= Outward Bound USA =

American non-profit organization

Outward Bound USA (OBUSA) is a non-profit organization providing experiential education in the United States through a network of regional schools, especially in wilderness settings. Outward Bound counts among its desired outcomes the development of self-awareness, self-confidence, leadership skills, environmental and social responsibility.

== History ==

Like other Outward Bound International member organizations, Outward Bound USA's course offerings are derived from the work of German educator Kurt Hahn and his Outward Bound schools founded by Lawrence Holt in the United Kingdom in 1941. The first course in the United States was run in 1961 for the Peace Corps, which it helped to shape.

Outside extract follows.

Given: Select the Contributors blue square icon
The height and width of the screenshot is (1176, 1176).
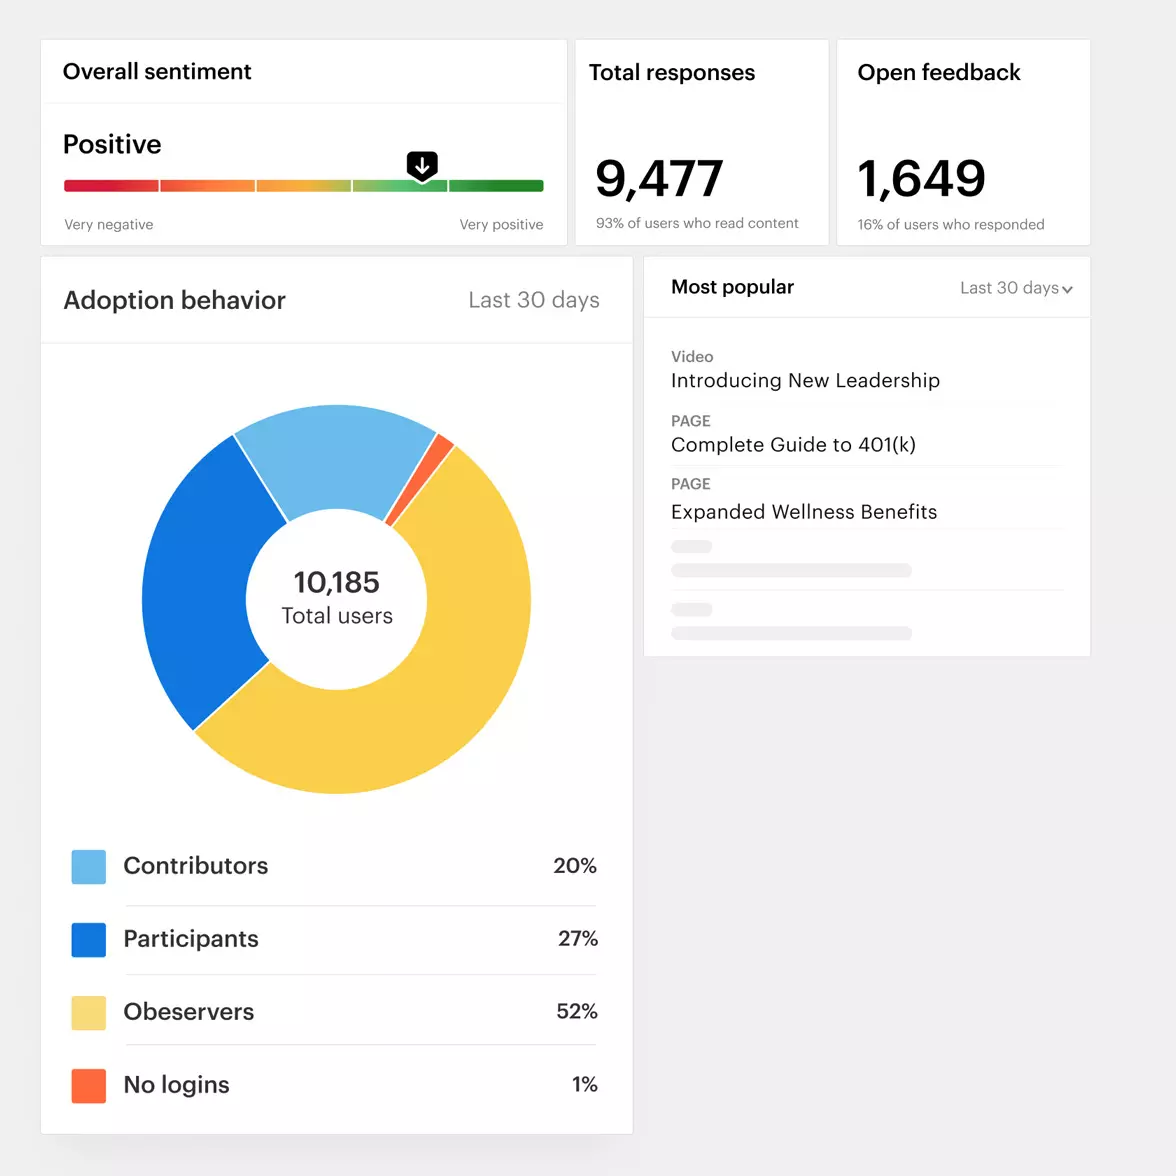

== Outward Bound schools ==

- Chesapeake Bay Outward Bound School
- Colorado Outward Bound School
- Hurricane Island Outward Bound School
- North Carolina Outward Bound School
- Outward Bound California
- Philadelphia Outward Bound School
- Thompson Island Outward Bound Education Center
- Voyageur Outward Bound School
- New York City Outward Bound Schools

==Outward Bound courses==

OBUSA offers a range of courses targeted at different ages and interests. Students are required to work together to complete outdoor education activities including rock climbing, backpacking, navigation, canoeing, mountaineering, and sailing.

- Classic: expeditions in the wilderness, usually lasting 15 days, separated by age groups (middle school, high school, and adult)
- Classic family: expeditions for family groups
- Semester: lasting 30 to 85 days, these expeditions are intended for students of college age
- Outdoor educator: for training and certification of wilderness education instructors
- Intercept: for teens having difficulties at home or in school and their families
- Veterans: offered at no cost to returned service members, lasting five to seven days
- Professional: of varying length, these combine outdoor and indoor education for organizations, companies, and non-profits
- Grieving teens: places young people who have experienced loss in a wilderness setting with others who have had similar experiences
- Group: customized courses for high school and college groups, or groups such as cancer survivors
- Educator: provide teachers with ways to integrate the Outward Bound approach into their work with students

==TV series==
A television series aired on Discovery Kids from 1999 to 2003. In each location, the show followed a group of eight young adults as they learned to work together and help each other survive in the wilderness. Under the guidance of instructors from the Outward Bound school, the group members struggled to cope with nature and each other, with success and failure, with physical and mental challenges, and ultimately bonded together as a result of the experience.